A local arts student who likes to pretend they were born on the wrong side of the tracks has secretly snuck home this week, for a taste of the luxury home comforts they grew up on.

Alice Shanley-Keegan (22) has been undertaking a Bachelor of Arts majoring in finger painting at the prestigious Betoota College of Fine Arts, a grungy school that recently moved its campus into the old West Betoota prison.

As a former prefect at St Barts School for Girls, Alice secretly knows full well she’s not all that working class, given she spends every Christmas skiing in Aspen, and grew up in a mansion in Betoota Grove with three brothers and her parents who are both physios.

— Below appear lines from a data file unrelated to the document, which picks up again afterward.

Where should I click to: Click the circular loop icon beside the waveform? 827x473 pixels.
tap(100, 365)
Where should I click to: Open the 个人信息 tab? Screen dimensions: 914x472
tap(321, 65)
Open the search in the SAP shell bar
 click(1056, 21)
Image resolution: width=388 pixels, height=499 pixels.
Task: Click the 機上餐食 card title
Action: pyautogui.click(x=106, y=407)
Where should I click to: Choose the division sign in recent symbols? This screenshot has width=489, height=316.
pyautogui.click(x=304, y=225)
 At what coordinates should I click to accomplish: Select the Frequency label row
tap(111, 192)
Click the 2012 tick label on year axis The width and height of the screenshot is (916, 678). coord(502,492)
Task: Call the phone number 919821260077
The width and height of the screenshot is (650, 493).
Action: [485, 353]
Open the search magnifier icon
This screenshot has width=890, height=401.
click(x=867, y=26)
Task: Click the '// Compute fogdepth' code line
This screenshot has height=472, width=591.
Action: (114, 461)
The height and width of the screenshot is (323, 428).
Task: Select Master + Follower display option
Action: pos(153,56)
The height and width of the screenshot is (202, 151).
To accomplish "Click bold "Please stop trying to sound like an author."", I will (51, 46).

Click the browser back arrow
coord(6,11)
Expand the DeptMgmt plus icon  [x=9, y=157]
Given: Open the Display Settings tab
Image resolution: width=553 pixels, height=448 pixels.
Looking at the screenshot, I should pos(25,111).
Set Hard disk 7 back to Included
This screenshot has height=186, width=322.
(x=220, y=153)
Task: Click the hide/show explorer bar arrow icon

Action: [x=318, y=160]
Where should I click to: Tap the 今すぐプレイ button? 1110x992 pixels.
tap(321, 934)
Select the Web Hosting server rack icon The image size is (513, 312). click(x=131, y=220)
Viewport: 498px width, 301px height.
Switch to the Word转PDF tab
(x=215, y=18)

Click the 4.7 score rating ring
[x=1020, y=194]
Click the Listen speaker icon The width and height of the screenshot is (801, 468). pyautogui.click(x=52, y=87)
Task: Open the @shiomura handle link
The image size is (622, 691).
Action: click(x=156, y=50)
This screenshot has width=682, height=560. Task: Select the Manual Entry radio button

But given her acceptance into an arts college gave her the opportunity to rebrand herself, it’s alleged Alice quickly ditched her Kookai wardrobe, bought some Doc Martens and moved into a 5-bedroom share house with a bunch of other impoverished students.

Now halfway through a gruelling semester dissecting Lars Von Trier films and crafting her first body of work, which is an artistic exploration of the housing market created with melted candles and her letterbox junk mail, Alice couldn’t do another night of chickpeas on rice
and decided she’d make the pilgrimage to visit home which was a 12-minute Uber ride away.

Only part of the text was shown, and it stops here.